Interestingly, PSM production has been shown to be upregulated by Agr (203). Agr also upregulates production of hemolysins such as alpha-toxin and β-hemolysin in S. aureus (129, 148). The culture supernatant from an agr mutant strain of S. epidermidis which does not contain either PSM or hemolysins does not induce TNF-α production, whereas the supernatant of the wild-type strain promotes significant cytokine production (203). These results suggest that the components that are present in staphylococcal culture supernatant and mediate cytokine production are regulated by Agr.

Formylated Peptides

Bacteria produce formylmethionyl peptides that are chemoattractants for neutrophils and macrophages (166). It has been shown that S. aureus releases formylated peptides into the culture supernatant (161). One of these peptides was purified and its amino acid composition was determined to be fMet-Ile-Leu-Phe. This formylated peptide can inhibit the ability of a labeled formylmethionyl chemoattractant to bind human monocytes, suggesting that this peptide may bind to the formylated peptide receptor (Fig. 3) (162). S. aureus produces δ-hemolysin in both formylated and deformylated forms. Interestingly, only the formylated form, which represents 90% of the δ-hemolysin present in the culture supernatant, is able to elicit migration of PMNs (175). Thus, formylated peptides are important inflammatory mediators, although the exact nature of their innate immune receptor is not formally established.

Staphylococcal DNA

Bacterial DNA has inflammatory properties (191). Indeed, it is able to induce the production of IL-6, IL-12, IFN-γ, and TNF-α (92, 136). Staphylococcal DNA causes arthritis (32). Furthermore, injection of staphylococcal DNA in a mouse model of cutaneous inflammation causes a strong inflammatory response (32, 123). These results suggest that staphylococcal DNA may be an important inflammatory molecule of S. aureus. Staphylococcal DNA has been shown to induce the production of TNF-α, IL-12, and IFN-γ, although its inflammatory effect is lower than that of E. coli (136, 177, 220). The inflammatory property of bacterial DNA is abolished by treatment with DNase but not RNase, confirming the deoxynucleotide nature of the stimulus. The inflammatory activity of bacterial DNA results from cytosine-phosphate-guanosine (CpG) motifs that are unmethylated at cytosine residues. In contrast, eukaryotic genomic DNA, which is not inflammatory, is mostly methylated and has less CpG than the bacterial genome (92, 220).
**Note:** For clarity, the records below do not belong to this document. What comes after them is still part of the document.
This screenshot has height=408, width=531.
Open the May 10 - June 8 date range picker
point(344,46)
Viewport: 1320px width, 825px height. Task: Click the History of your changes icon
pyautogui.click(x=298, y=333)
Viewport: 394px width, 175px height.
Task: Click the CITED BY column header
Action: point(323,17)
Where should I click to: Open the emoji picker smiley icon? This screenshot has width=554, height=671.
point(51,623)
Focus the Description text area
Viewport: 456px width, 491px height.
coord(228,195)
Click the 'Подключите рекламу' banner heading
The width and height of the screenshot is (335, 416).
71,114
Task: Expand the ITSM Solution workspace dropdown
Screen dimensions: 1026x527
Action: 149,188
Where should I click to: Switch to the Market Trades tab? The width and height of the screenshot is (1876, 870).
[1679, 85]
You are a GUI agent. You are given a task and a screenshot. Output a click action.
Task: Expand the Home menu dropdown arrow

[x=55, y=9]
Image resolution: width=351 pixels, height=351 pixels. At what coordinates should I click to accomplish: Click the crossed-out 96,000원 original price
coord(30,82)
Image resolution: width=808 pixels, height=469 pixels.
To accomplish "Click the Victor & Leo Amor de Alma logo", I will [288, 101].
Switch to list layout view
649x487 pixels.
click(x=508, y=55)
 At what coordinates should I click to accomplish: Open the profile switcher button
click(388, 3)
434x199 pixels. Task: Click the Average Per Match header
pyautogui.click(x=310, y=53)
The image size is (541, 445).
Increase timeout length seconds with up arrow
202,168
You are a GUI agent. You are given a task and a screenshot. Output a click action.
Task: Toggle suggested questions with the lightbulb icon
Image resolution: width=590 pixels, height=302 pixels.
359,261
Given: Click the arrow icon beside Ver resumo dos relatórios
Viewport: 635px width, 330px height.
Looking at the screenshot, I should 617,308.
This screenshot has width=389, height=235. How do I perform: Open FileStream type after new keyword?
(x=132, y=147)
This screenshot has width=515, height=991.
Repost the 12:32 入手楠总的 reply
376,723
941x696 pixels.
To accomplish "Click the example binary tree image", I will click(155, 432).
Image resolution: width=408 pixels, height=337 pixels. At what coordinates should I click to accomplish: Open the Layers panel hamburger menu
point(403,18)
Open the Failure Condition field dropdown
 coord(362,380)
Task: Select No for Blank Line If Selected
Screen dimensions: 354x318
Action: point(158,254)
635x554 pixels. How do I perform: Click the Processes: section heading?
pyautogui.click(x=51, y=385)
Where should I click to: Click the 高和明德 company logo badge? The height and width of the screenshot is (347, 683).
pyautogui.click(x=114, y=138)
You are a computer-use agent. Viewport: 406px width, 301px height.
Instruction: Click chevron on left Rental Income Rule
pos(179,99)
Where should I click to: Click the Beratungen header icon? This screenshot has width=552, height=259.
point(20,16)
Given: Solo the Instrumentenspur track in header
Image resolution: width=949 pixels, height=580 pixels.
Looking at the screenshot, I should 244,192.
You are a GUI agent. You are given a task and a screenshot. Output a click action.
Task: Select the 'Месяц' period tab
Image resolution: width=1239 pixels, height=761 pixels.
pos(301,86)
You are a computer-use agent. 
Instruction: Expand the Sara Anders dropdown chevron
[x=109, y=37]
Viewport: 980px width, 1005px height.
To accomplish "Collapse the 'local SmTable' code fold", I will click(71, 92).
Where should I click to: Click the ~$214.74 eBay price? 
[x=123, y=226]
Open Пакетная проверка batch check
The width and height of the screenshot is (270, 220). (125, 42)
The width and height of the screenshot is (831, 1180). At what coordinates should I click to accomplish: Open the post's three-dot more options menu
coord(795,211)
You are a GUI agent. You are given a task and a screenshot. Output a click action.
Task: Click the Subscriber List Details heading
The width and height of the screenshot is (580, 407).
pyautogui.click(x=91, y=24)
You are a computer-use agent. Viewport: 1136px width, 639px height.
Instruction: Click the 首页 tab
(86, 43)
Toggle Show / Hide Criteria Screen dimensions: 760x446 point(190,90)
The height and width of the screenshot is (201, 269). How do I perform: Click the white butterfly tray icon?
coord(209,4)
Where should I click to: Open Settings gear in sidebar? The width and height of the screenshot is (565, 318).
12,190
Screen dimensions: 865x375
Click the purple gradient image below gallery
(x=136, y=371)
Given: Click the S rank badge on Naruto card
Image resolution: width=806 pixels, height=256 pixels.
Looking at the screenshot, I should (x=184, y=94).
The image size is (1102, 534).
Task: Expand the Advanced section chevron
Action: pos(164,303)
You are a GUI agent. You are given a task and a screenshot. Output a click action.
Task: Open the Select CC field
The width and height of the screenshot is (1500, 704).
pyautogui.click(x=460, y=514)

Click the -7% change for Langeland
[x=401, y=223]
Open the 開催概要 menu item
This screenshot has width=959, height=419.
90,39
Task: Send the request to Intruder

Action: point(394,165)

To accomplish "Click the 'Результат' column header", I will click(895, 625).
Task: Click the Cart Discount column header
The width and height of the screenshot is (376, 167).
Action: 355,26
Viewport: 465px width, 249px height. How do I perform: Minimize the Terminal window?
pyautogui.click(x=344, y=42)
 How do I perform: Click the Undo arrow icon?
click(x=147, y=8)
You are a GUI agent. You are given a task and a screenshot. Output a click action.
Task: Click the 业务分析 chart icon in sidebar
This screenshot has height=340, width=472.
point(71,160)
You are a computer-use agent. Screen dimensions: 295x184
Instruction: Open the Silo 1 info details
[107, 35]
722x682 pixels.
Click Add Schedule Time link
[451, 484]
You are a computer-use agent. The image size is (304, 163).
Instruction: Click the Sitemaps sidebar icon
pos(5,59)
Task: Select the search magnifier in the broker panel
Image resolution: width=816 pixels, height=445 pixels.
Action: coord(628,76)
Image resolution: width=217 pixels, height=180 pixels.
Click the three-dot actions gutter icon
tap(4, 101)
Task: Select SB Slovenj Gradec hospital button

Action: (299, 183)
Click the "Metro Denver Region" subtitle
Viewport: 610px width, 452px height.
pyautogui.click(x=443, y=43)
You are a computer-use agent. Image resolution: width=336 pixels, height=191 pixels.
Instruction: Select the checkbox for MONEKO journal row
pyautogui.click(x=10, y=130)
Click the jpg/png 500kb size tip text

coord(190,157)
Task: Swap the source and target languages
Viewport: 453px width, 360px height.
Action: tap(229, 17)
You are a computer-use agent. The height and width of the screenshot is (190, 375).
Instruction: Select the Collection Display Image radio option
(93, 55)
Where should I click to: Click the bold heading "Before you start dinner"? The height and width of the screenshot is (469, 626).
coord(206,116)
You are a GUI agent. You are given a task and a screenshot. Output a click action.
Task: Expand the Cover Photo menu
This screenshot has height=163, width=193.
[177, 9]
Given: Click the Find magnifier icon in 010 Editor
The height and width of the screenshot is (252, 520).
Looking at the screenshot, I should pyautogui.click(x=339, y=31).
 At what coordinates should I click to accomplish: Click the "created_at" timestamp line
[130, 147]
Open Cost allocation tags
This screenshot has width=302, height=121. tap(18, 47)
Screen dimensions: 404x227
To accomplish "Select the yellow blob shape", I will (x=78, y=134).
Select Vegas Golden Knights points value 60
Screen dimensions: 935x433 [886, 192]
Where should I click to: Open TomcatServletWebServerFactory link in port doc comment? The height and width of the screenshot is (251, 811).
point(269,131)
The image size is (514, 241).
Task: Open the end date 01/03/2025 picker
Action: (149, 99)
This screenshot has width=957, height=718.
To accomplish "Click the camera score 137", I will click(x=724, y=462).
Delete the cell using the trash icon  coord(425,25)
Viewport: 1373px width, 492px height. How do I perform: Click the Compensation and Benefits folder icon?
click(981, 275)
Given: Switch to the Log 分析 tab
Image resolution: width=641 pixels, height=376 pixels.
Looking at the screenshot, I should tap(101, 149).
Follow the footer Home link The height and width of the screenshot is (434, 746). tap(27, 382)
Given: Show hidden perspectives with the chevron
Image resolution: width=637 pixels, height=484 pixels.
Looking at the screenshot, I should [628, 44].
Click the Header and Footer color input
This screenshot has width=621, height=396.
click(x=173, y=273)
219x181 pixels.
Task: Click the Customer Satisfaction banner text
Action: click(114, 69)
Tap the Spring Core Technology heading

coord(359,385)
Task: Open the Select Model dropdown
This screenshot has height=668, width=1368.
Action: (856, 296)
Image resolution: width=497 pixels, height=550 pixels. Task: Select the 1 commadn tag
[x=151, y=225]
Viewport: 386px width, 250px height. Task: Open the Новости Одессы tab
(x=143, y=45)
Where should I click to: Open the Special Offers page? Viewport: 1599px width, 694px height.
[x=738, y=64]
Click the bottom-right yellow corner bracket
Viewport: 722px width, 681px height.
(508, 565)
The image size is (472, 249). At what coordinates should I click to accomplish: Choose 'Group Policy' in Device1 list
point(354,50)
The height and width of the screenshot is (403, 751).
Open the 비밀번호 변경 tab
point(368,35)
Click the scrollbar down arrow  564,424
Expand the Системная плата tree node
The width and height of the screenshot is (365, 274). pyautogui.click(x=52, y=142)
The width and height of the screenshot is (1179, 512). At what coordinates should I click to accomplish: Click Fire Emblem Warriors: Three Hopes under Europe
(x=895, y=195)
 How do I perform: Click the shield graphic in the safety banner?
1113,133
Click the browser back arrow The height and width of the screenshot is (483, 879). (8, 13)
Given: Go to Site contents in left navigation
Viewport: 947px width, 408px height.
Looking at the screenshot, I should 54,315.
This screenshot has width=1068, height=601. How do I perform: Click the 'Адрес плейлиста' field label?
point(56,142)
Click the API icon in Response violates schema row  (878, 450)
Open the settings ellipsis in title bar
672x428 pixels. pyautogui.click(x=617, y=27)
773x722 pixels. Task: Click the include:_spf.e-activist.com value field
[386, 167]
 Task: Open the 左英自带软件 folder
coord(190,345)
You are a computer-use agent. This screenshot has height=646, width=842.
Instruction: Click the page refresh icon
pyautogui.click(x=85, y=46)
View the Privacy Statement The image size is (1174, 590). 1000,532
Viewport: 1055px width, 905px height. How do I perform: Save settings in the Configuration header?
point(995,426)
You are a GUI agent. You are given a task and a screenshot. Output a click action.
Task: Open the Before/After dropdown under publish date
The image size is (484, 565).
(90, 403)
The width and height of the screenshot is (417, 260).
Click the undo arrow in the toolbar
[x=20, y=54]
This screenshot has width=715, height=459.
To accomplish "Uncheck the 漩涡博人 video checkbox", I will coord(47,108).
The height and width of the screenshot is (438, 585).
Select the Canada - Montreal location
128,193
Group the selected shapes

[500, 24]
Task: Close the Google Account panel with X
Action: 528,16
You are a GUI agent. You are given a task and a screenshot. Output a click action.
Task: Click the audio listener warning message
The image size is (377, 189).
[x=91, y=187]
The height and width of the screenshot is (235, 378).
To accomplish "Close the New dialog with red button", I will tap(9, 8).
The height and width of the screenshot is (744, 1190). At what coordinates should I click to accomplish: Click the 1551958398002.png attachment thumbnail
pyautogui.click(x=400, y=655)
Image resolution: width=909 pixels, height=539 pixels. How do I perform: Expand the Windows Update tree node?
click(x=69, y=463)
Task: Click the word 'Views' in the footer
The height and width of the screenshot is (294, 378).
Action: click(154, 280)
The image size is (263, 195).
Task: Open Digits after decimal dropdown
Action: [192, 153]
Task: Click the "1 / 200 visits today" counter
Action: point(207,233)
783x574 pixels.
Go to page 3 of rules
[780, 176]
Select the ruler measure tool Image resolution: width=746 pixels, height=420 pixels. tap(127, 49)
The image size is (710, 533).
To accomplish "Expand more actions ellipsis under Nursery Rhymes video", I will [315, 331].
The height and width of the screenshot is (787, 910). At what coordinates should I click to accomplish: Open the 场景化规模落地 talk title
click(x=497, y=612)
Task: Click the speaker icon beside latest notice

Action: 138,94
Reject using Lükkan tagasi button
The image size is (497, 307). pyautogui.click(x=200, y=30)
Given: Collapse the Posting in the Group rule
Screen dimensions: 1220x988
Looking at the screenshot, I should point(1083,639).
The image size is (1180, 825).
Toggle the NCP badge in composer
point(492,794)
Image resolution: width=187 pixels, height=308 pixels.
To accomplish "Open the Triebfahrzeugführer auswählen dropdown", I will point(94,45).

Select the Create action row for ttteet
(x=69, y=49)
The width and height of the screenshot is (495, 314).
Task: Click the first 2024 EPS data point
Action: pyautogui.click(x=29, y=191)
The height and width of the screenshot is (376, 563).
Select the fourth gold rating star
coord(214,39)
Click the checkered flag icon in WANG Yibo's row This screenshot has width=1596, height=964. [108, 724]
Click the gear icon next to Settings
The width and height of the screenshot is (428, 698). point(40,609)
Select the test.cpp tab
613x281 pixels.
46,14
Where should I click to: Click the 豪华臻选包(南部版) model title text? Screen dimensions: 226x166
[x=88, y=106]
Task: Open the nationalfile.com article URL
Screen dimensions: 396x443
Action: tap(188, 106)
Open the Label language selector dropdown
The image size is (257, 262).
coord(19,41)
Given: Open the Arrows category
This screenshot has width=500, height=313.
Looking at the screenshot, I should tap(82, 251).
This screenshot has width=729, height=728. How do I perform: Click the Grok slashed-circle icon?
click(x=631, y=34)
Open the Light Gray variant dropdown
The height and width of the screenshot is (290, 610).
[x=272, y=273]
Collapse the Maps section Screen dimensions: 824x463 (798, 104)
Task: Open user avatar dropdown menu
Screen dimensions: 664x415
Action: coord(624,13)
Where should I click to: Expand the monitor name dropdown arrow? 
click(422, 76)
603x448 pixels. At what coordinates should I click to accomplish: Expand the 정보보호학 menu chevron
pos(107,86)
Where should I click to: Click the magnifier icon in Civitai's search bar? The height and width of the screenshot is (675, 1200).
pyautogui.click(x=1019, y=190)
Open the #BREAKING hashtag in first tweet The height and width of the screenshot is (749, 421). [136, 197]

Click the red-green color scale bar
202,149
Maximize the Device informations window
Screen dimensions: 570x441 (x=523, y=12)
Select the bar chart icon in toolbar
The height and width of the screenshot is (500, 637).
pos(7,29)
TLR9 is a key receptor for bacterial DNA. Indeed, it has been shown that activation of B cells in TLR9-deficient mice is abolished when stimulated by CpG (Fig. 3) (62). TLR9 requires an adaptor protein such as MyD88 and promotes mitogen-activated protein kinase and NF-κB activation. Interestingly, TLR9 is present in the intracellular endosomal compartment, whereas TLR2 is anchored to the cell surface (Fig. 3) (92, 204). Although DNA is an important inflammatory component of S. aureus, the role of TLR9 in staphylococcal infections is still not clear and awaits further study in S. aureus-challenged TLR9-deficient mice.

CONCLUDING REMARKS

It is clear that a large number of staphylococcal molecules (and probably many more than those that have been discovered so far) interact with the innate immune system to induce cytokine production and the inflammatory response, suggesting a complex interaction between Staphylococcus and eukaryotic cells. Although much work has been conducted with peptidoglycan and LTA on the level of responses to TLR2 and Nod2, much less is known about the impact of virulence factors such as hemolysins and adhesins on the inflammatory response to S. aureus. Indeed, the overall in vivo effect of these proteins on the innate immune system needs to be studied further. Furthermore, TLR2, Nod2, and TNFR1 probably have a key role in the inflammatory response to S. aureus since these receptors are necessary for full responses to S. aureus or its inflammatory components. However, other less-studied receptors such as TLR9 and formylated peptide receptor may also contribute to the activation of NF-κB and production of cytokines in response to staphylococcal infection.